Pre treatment of HAM with PD98059 clearly inhibits LPS induced ERK acti vation and was without http://www.selleckchem.com/products/Bortezomib.html significant effect on p38 and JNK phosphorylation. SB203580 partially inhibits LPS induced p38 phosphorylation without affect ing ERK and JNK activation while SP600125 is able to prevent the phosphorylation of JNK MAPkinase after LPS stimulation without affecting ERK phosphoryla tion. In the latter conditions, phosphorylation of p38 MAPkinase is slightly increased. Having shown that these three inhibitors were specific of each MAPkinase, we used them to evaluate the involvment of MAPkinases in the production of IL 10. As shown on Figure 4, PD98059, SB203580 and SP600125 dose dependently inhibit LPS induced IL 10 in HAM. At the maximum concentration, SB203580 totally inhibits IL 10 production whereas PD98059 is slightly less active.

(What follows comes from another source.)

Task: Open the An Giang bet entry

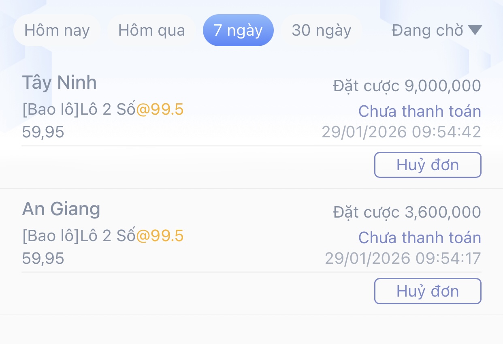Action: point(61,209)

The specific inhib itor of JNK MAPkinase, SP600125, at its maximal concen tration, only reduced IL 10 production by 50%. Role of Sp1 transcription factor in the production of IL 10 Sp1 transcription factor is one of the main transcription factor regulating IL 10 transcription in monocytes macro phages. In order to evaluate the involvement of Sp1 in IL 10 production in HAM, we first used mithramycin as a specific inhibitor of Sp1. As shown on Figure 5, mith ramycin dose dependently inhibits LPS induced IL 10 production in HAM with a maximal inhibition at 500 nM. Secondly, we set up an EMSA assay to confirm that Sp1 was activated and that the inhibition observed with mith ramycin was due to an effect on Sp1.
Activation of Sp1 fol lowing LPS stimulation was assessed using a specific probe containing the consensus binding site for Sp1. Fig ure 6 represents a representative EMSA gel where HAM have been activated by LPS during 2 h. As control, the free probe shows no band whereas in the control and LPS treated HAM, two bands are found in both con ditions whereas the light band is more present in LPS treated HAM. To determine which of these bands is spe cific to Sp1, the following controls have been performed. First, an excess of cold probe totally switch off all the bands. Secondly, the use of a mutant probe gives only one band SP600125of MAPkinases activation by PD98059, SB203580, corresponding to the major band meaning that this band is a non specific one. Thirdly, addition of an anti Sp1 anti body decreased the light band and induces a super shift.
Therefore, we can conclude that the light band represents the complex Sp1 probe. Preliminary experiments have shown that maximum Sp1 activation following LPS stimulation is reached between 1 and 2 h, and that LPS was up regulating nuclear translocation of Sp1. In the following experiments, we have assessed Anacetrapib the role of the three MAP kinases using their specific inhibitors in the activation of Sp1.